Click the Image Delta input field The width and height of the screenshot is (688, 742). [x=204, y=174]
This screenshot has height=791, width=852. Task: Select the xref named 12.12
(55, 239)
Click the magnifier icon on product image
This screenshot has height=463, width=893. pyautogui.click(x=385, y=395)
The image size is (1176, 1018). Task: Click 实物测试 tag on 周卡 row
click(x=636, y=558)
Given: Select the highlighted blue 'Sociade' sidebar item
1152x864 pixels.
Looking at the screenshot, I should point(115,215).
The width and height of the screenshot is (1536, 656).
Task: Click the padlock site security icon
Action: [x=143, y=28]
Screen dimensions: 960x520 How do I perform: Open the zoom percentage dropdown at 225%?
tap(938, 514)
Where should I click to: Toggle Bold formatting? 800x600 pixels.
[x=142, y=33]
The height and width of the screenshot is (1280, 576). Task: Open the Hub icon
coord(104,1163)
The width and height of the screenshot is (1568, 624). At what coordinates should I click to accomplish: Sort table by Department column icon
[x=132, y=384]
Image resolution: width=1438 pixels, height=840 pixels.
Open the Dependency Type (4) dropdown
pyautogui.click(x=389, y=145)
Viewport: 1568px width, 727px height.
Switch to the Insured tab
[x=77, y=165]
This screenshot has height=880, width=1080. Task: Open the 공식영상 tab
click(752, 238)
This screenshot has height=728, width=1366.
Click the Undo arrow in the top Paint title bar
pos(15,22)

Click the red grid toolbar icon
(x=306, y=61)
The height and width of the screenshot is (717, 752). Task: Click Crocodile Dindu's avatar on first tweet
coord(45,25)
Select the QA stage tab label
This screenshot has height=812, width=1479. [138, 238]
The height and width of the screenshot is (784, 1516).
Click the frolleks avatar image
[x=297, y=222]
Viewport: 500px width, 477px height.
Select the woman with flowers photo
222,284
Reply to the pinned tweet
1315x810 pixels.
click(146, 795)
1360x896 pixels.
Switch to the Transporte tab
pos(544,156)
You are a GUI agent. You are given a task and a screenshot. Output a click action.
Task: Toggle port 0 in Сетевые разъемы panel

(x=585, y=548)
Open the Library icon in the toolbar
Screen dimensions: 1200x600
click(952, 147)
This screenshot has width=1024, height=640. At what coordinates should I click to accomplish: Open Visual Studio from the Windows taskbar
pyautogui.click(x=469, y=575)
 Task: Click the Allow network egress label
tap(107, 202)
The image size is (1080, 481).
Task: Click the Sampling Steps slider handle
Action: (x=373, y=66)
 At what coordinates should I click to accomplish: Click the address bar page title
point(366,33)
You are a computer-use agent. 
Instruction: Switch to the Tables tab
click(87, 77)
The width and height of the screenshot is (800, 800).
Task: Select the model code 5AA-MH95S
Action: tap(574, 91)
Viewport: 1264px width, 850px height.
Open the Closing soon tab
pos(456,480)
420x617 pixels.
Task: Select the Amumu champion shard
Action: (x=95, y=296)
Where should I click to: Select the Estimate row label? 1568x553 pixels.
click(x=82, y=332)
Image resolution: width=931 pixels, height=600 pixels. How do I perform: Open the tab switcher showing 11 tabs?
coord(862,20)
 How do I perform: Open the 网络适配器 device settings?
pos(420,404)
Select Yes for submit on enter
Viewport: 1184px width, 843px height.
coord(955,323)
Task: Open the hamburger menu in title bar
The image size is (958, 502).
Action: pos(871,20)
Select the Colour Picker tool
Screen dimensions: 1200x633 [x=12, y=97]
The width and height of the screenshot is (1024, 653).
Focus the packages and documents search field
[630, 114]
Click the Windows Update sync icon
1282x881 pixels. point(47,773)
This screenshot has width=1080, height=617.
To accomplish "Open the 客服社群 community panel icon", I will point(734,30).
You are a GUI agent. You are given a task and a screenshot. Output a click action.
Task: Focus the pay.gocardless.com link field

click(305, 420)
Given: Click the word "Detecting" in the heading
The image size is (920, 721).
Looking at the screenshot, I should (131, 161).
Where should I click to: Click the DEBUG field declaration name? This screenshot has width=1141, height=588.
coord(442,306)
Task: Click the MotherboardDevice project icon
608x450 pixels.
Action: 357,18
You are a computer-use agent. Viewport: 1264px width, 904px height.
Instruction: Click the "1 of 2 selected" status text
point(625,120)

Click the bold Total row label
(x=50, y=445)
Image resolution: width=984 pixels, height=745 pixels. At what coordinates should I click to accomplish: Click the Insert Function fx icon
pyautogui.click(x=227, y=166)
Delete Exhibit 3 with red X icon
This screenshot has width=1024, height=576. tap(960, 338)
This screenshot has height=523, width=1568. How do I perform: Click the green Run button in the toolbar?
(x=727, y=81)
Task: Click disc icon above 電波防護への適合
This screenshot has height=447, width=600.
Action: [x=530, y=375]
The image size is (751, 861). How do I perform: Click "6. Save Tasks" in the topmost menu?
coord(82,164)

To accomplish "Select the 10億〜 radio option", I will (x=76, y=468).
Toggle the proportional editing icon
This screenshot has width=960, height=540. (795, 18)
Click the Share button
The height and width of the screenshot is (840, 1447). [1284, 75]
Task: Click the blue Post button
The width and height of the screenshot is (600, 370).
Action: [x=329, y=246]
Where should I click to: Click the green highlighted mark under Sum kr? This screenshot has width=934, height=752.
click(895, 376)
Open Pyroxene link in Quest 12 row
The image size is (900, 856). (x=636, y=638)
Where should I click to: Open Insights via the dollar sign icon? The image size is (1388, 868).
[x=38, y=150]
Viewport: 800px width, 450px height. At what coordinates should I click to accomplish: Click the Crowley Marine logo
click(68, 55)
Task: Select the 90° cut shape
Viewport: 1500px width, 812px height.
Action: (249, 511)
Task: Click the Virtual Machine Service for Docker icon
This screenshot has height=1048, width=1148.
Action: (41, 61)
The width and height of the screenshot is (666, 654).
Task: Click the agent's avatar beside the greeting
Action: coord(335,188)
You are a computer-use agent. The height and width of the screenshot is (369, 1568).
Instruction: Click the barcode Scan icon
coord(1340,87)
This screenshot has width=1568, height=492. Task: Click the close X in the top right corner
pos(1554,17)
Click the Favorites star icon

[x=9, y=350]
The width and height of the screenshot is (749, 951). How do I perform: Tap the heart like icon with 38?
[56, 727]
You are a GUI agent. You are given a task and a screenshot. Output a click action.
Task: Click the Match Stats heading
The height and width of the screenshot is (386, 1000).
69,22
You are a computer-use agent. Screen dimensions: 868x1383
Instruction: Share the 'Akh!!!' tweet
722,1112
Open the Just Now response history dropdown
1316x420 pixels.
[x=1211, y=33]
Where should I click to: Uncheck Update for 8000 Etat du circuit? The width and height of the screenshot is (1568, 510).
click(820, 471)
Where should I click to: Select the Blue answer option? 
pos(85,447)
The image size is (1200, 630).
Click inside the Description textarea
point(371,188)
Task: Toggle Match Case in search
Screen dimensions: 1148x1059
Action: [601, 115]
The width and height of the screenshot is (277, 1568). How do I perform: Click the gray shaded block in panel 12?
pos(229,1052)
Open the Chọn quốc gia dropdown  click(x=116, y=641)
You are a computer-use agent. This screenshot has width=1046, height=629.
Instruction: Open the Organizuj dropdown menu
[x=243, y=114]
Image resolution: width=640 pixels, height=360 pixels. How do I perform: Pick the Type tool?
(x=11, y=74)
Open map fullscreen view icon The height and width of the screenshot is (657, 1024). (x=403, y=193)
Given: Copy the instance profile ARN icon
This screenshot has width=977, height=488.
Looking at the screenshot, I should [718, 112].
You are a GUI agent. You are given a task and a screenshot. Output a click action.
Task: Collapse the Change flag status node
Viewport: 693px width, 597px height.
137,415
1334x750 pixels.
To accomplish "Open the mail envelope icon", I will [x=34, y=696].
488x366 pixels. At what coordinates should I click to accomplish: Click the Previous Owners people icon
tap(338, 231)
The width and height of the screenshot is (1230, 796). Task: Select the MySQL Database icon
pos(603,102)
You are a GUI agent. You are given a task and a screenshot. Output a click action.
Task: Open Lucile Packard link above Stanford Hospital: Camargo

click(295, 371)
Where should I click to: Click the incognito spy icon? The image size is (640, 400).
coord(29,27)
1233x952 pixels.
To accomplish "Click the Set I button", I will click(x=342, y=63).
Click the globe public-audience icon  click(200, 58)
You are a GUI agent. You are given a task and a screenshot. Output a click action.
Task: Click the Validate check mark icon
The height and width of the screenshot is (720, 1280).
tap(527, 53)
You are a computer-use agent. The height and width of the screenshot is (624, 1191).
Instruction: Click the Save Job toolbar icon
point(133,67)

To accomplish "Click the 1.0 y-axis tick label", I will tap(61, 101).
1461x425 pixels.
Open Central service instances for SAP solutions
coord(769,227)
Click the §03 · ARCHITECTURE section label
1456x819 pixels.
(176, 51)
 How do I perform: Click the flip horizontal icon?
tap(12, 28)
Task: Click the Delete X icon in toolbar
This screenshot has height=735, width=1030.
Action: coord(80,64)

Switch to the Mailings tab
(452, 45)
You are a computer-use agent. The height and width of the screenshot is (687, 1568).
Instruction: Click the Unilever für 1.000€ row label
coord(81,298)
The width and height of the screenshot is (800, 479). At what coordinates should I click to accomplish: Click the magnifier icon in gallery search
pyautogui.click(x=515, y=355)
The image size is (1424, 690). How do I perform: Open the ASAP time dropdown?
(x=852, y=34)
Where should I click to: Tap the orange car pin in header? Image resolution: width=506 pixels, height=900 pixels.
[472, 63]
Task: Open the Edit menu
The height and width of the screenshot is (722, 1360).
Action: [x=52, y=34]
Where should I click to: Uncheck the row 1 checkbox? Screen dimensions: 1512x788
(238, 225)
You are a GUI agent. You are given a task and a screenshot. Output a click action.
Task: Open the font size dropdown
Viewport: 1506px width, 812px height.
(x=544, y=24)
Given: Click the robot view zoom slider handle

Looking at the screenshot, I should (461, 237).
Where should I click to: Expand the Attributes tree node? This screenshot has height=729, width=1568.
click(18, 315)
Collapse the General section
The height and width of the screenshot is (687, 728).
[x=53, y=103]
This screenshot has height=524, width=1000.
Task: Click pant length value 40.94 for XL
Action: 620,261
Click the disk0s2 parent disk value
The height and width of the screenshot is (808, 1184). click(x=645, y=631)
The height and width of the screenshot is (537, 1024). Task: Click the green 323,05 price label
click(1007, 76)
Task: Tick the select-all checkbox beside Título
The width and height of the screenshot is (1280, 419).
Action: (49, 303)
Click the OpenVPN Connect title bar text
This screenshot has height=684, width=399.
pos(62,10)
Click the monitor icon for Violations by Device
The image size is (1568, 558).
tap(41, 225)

_____

◆ **REQUIREMENT**: Return every line above where "computer" appears.

◆ **RESPONSE**:
You are a computer-use agent. 
You are a computer-use agent. Viewport: 1264px width, 904px height.
You are a computer-use agent. The height and width of the screenshot is (369, 1568).
You are a computer-use agent. Screen dimensions: 868x1383
You are a computer-use agent. This screenshot has width=1046, height=629.
You are a computer-use agent. The height and width of the screenshot is (624, 1191).
You are a computer-use agent. The height and width of the screenshot is (687, 1568).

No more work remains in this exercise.